> **EXERCISE MATERIALS**:

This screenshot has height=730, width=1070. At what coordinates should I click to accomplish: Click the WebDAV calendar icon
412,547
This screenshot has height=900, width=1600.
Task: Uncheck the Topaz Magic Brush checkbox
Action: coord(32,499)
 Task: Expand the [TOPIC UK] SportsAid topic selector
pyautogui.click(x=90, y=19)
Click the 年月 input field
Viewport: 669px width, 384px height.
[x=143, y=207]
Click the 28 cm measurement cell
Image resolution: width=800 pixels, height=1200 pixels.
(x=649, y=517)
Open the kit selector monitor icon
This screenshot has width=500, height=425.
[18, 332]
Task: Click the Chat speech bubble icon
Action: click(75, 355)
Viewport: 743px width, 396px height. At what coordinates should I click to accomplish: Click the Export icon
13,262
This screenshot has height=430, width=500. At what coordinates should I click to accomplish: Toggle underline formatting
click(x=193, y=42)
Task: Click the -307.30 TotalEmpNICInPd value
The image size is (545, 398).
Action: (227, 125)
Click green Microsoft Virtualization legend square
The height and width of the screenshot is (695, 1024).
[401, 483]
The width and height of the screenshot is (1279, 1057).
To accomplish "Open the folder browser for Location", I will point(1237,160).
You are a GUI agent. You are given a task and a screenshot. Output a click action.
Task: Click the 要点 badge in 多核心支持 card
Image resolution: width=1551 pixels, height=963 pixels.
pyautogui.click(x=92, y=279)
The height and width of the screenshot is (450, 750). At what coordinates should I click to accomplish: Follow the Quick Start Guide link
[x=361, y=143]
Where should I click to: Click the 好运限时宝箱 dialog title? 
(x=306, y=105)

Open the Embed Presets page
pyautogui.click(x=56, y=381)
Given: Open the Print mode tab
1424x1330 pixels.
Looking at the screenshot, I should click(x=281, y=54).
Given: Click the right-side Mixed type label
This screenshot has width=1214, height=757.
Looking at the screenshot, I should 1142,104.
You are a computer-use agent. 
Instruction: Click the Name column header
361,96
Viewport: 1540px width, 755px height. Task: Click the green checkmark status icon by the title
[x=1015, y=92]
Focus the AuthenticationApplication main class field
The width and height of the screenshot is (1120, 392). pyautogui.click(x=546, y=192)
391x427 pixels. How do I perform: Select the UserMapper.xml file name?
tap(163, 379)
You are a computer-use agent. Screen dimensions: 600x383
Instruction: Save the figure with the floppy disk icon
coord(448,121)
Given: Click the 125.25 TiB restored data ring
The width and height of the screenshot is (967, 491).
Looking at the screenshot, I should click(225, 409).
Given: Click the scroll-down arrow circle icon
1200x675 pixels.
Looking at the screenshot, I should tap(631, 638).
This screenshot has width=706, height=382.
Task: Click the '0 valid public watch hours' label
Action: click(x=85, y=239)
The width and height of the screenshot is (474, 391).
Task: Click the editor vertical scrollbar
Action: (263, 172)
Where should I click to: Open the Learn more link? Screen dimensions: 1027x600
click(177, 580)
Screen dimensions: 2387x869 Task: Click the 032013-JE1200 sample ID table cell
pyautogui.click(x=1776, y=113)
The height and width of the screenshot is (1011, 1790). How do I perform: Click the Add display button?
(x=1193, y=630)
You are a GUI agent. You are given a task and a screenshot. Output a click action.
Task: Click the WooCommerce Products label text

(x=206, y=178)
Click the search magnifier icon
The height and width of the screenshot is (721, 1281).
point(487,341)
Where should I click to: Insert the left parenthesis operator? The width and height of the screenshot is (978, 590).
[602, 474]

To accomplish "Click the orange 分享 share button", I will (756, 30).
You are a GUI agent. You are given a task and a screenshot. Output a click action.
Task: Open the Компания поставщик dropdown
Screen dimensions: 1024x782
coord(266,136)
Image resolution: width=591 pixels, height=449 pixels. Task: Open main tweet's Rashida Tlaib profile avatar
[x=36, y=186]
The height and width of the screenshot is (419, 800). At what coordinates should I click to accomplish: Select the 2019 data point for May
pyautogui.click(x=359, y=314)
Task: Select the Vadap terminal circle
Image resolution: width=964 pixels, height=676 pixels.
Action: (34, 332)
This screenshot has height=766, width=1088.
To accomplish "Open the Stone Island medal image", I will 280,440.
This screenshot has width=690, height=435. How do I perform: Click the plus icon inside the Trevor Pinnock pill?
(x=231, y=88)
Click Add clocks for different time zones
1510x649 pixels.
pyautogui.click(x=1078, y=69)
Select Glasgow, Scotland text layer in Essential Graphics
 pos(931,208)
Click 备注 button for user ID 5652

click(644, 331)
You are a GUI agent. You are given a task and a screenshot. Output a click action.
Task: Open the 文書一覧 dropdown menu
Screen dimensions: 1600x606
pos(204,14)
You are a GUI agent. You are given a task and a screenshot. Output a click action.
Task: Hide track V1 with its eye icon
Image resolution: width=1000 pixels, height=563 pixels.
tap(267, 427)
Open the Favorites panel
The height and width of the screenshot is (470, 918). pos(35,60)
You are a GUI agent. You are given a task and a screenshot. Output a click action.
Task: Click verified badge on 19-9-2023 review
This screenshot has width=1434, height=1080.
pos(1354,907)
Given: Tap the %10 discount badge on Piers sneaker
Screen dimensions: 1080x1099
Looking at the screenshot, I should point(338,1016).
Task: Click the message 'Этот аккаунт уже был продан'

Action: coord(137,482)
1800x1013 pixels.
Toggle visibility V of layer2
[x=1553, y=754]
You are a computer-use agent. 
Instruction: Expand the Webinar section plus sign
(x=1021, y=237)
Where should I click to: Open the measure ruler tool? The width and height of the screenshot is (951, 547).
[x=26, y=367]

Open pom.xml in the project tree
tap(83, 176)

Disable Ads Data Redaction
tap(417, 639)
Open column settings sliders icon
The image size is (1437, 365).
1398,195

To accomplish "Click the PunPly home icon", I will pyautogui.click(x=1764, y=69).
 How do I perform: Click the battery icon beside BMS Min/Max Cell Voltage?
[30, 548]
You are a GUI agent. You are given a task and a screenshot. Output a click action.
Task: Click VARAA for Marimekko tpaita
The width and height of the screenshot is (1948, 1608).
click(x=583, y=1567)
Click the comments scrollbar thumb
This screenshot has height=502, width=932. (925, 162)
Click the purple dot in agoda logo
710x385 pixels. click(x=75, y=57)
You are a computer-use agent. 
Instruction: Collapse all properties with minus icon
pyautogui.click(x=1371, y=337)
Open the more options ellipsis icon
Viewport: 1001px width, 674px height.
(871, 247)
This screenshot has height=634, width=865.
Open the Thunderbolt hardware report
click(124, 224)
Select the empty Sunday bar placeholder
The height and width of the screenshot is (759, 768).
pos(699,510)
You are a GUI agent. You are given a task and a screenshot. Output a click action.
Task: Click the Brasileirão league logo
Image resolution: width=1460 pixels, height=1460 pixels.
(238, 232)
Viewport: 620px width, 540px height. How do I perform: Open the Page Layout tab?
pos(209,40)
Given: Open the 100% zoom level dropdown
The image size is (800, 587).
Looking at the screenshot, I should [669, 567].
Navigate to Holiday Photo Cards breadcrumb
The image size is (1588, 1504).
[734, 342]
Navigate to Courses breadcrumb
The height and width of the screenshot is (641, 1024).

> **WORK INSTRUCTION**: Each line of the data that has the string "circle" should be returned.

> **WORKED SOLUTION**:
Given: Click the scroll-down arrow circle icon
Task: Select the Vadap terminal circle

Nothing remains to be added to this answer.